Il y a eu la découverte d’un vaccin, quelques mois à peine après avoir identifié le virus de la COVID-19 en 2020, vaccin développé à base d’ARN messager. Cette nouvelle technologie a suscité beaucoup d’espoir pour les équipes de recherche qui travaillent d’arrache-pied depuis tant d’années à développer un vaccin contre le VIH. Malheureusement, les premiers essais cliniques avec les vaccins à ARN messager ont été décevants. L’incroyable parcours du vaccin contre le coronavirus a marqué les esprits en utilisant de toutes nouvelles techniques. Pour bien des raisons, on en est encore loin de la coupe aux lèvres et les scientifiques, tant à Montréal qu’ailleurs, tentent de percer encore les secrets du virus du VIH en vue d’en venir à bout finalement grâce à un vaccin. Le Dr Pierre Côté de la CMU du Quartier Latin nous en parle.
« Le VIH est un virus très particulier. Chaque jour, il se réplique des milliards de fois dans l’organisme, continue-t-il. Il peut facilement se tromper en se répliquant et c’est ce qui amène de nouveaux virus mutants. Ce n’est pas la même chose pour le coronavirus ou la COVID-19, qui fait beaucoup moins d’erreurs de réplications, donc produit beaucoup moins de virus mutants, ce qui donne le temps aux chercheurs de pouvoir développer un nouveau vaccin adapté aux nouveaux variants. C’est ce qui se passe présentement avec la COVID-19. »
« Cette particularité du VIH à se répliquer souvent amène l’émergence de virus mutants potentiellement résistants aux différents médicaments disponibles pour contrer le VIH. Mais malgré cela, les traitements présentement utilisés pour traiter le VIH sont très efficaces.

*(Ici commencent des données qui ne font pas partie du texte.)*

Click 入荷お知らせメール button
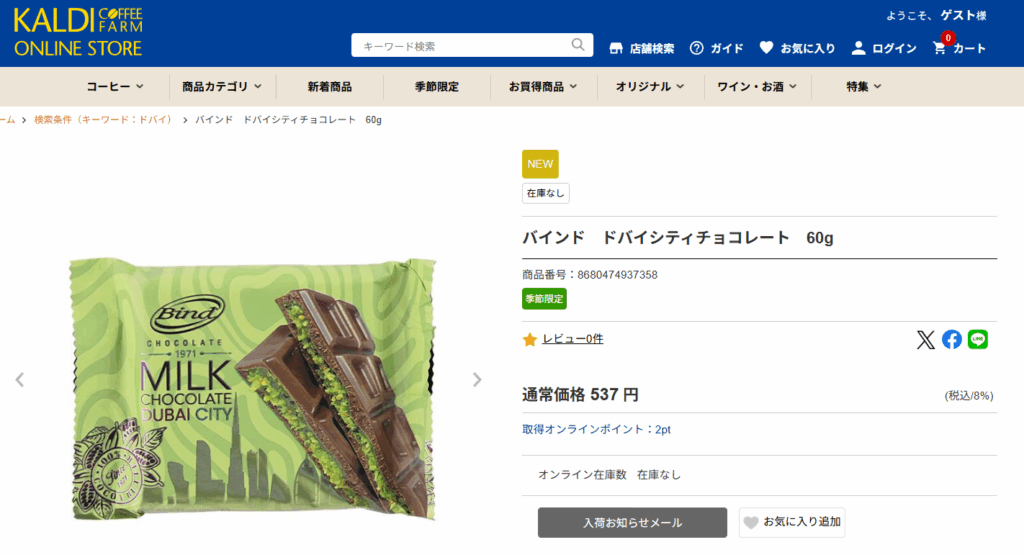This screenshot has width=1024, height=555. click(632, 522)
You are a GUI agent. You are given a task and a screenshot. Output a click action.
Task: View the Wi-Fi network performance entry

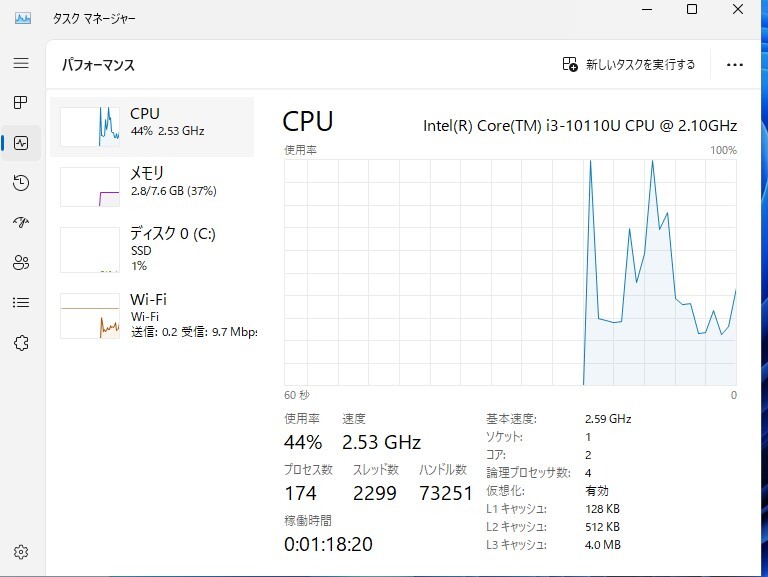click(152, 315)
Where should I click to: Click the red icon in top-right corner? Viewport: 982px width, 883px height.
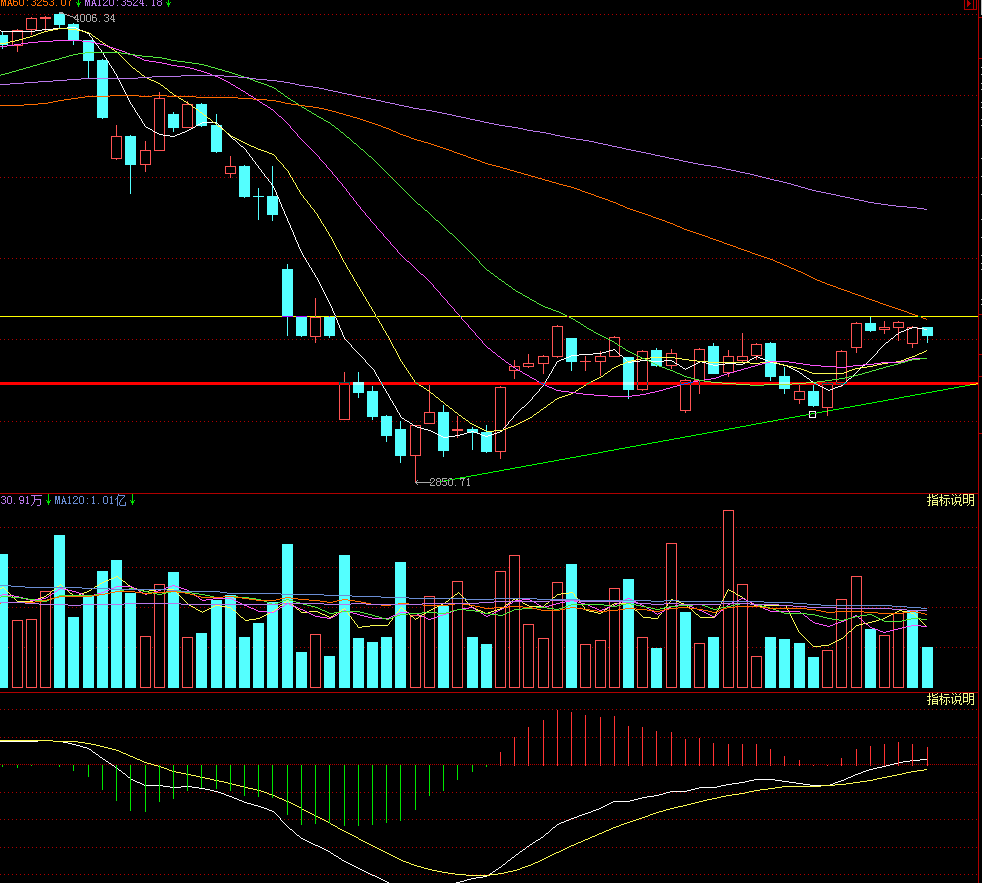(x=968, y=5)
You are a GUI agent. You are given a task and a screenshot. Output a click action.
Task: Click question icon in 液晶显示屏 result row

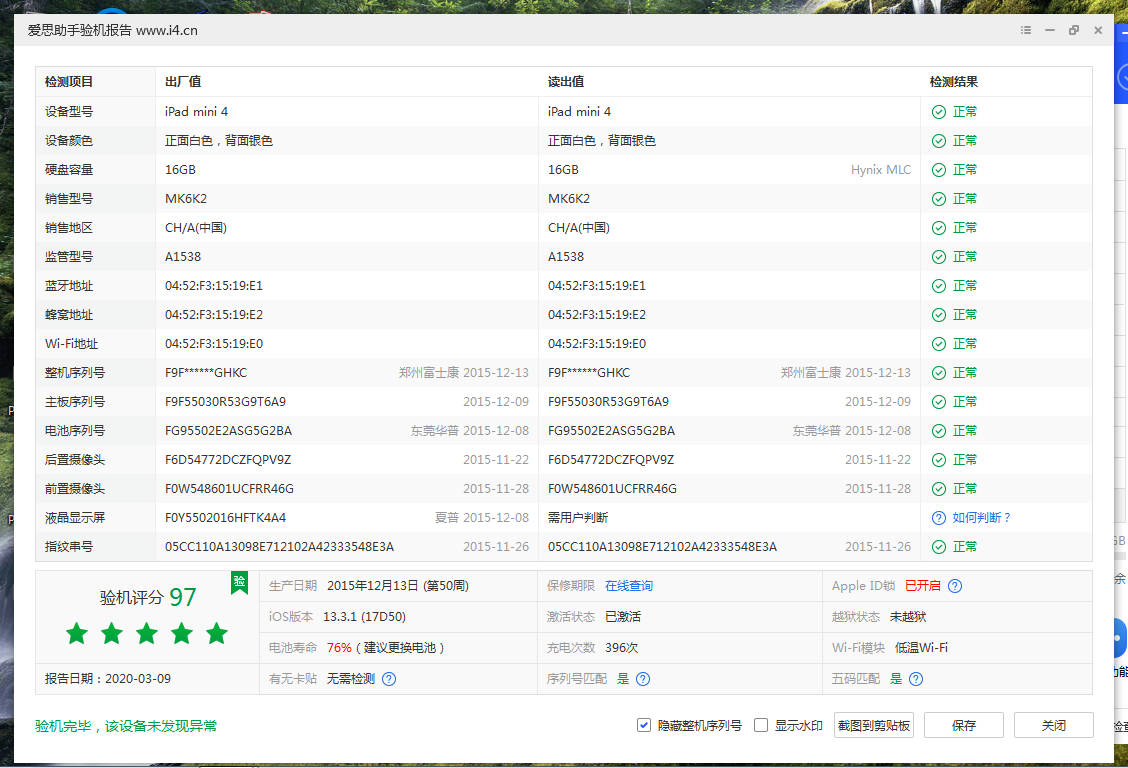tap(938, 518)
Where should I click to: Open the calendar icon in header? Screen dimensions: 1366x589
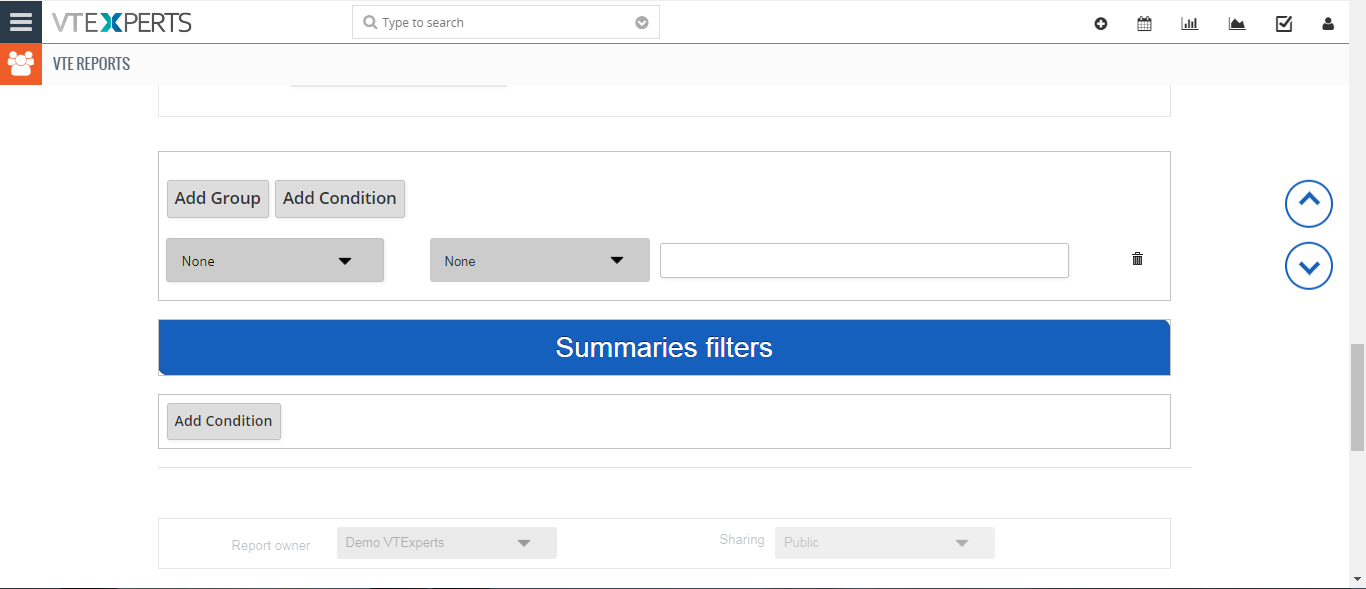click(x=1144, y=24)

Ils réussissent, pour la majorité, à bloquer le virus en le rendant indétectable. Au Quartier latin, par exemple : 98 % des patients séropositifs traités ont une charge virale indétectable. En plus d’empêcher le virus d’être capable d’attaquer le système immunitaire, il ne peut pas se transmettre. C’est quand même extraordinaire », explique le Dr Pierre Côté. Et les traitements sont devenus beaucoup plus simples et très bien tolérés par les patients.
« De plus, avec le VIH, et contrairement au coronavirus, les résistances peuvent arriver plus souvent, mais il y a tout de même des pistes intéressantes à explorer pour les scientifiques », note le Dr Pierre Côté.

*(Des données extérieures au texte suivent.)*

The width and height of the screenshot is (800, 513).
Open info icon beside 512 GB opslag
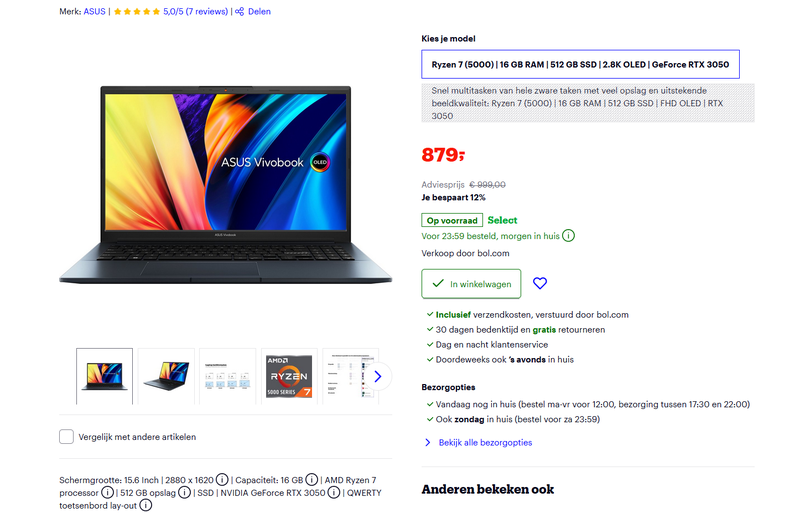coord(184,493)
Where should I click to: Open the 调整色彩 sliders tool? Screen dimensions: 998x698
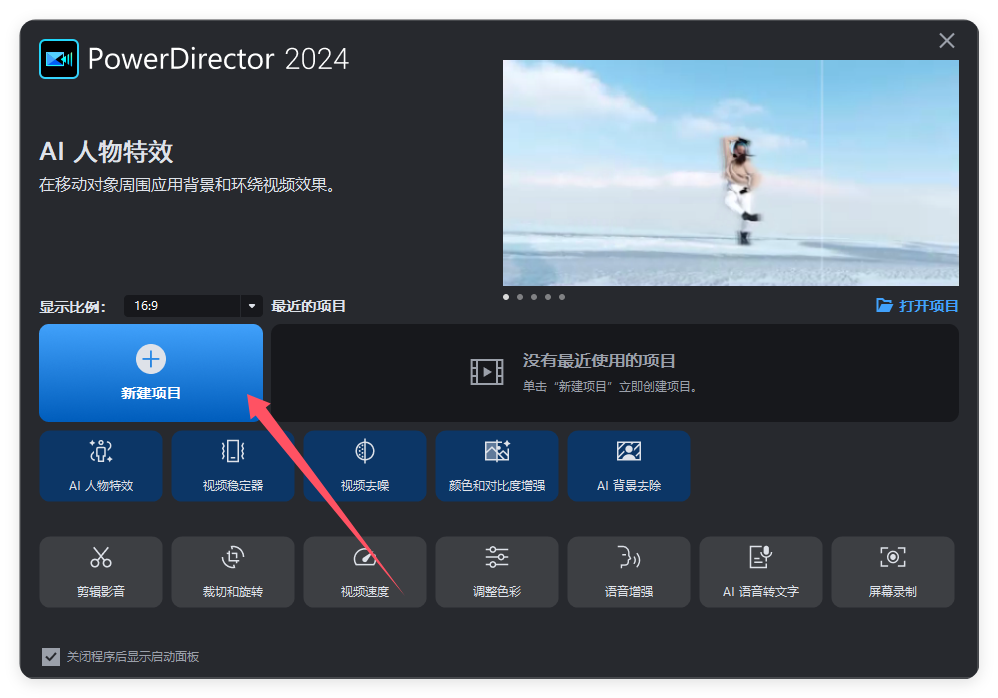click(497, 571)

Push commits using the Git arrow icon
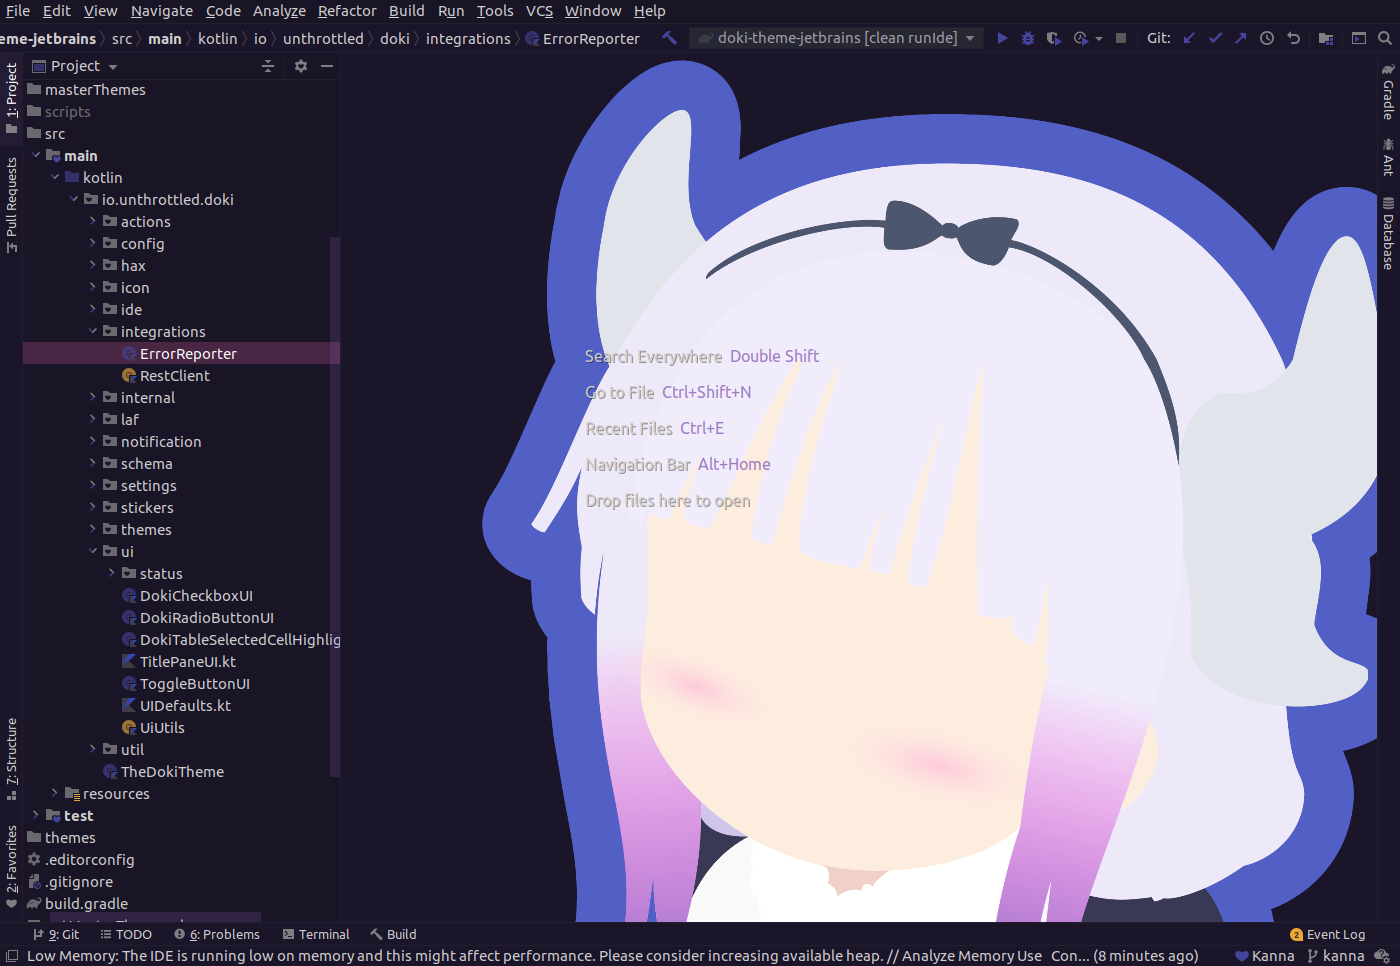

Les chercheurs, comme au Centre de recherches du CHUM ici même à Montréal, par exemple, essaient déjà depuis des années de trouver une cure.
« J’ai commencé ma carrière avec le VIH-sida en 1987-88, il n’y avait pas encore de médicaments, se rappelle le Dr Pierre Côté. Aujourd’hui ici à la clinique, 98 % des patients sont traités et sont indétectables. C’est dire combien les choses ont changé depuis cette époque-là. Mais pour une cure, il reste les fameux “réservoirs” où se cache encore le virus et qui empêchent la guérison complète de la maladie. »
Notons qu’on a remarqué au fil du temps et des études que le cerveau ou les ganglions, par exemple, constituent ces fameux réservoirs où le virus est présent, et ce, même chez un patient indétectable. Est-ce l’avenir de la recherche ? « Oui, la stratégie aura plusieurs facettes, poursuit-il. Ce sera une sorte de multithérapie assez puissante : il faudra faire sortir les virus des réservoirs par des médicaments capables de se rendre jusque-là, donc “’booster” le système immunitaire pour mieux combattre le virus et traiter les patients pour qu’ils soient indétectables », souligne-t-il.
« Une fois qu’on trouve le bon vaccin, qu’on effectue toute la gamme des tests, que ce soit sur des animaux de laboratoire ou des groupes d’humains, puis les études plus poussées et ensuite que cela se dirige vers les approbations, cela peut prendre encore une bonne dizaine d’années, croit le Dr Côté. […] Il faut dire que c’est tout un défi pour les scientifiques […]. »
Mais d’un autre côté, avec des traitements aussi efficaces et qui ont fait leurs preuves, pourquoi est-ce que les pharmaceutiques mettraient plus d’argent dans la recherche d’un vaccin ? « C’était exceptionnel ce qui s’est produit pour le coronavirus et tous les investissements qu’on y a consentis à travers le monde pour développer un vaccin si rapidement. Il faut tenir compte de la complexité du virus du VIH, mais aussi du fait qu’il existe des traitements actuellement. Il n’y a pas de cure, mais les traitements fonctionnent et les gens peuvent vivre normalement […] Pour l’herpès également, il n’y a pas de vaccin. En médecine, il y a des virus comme ceux-ci que nous ne sommes pas capables de contrôler », souligne-t-il.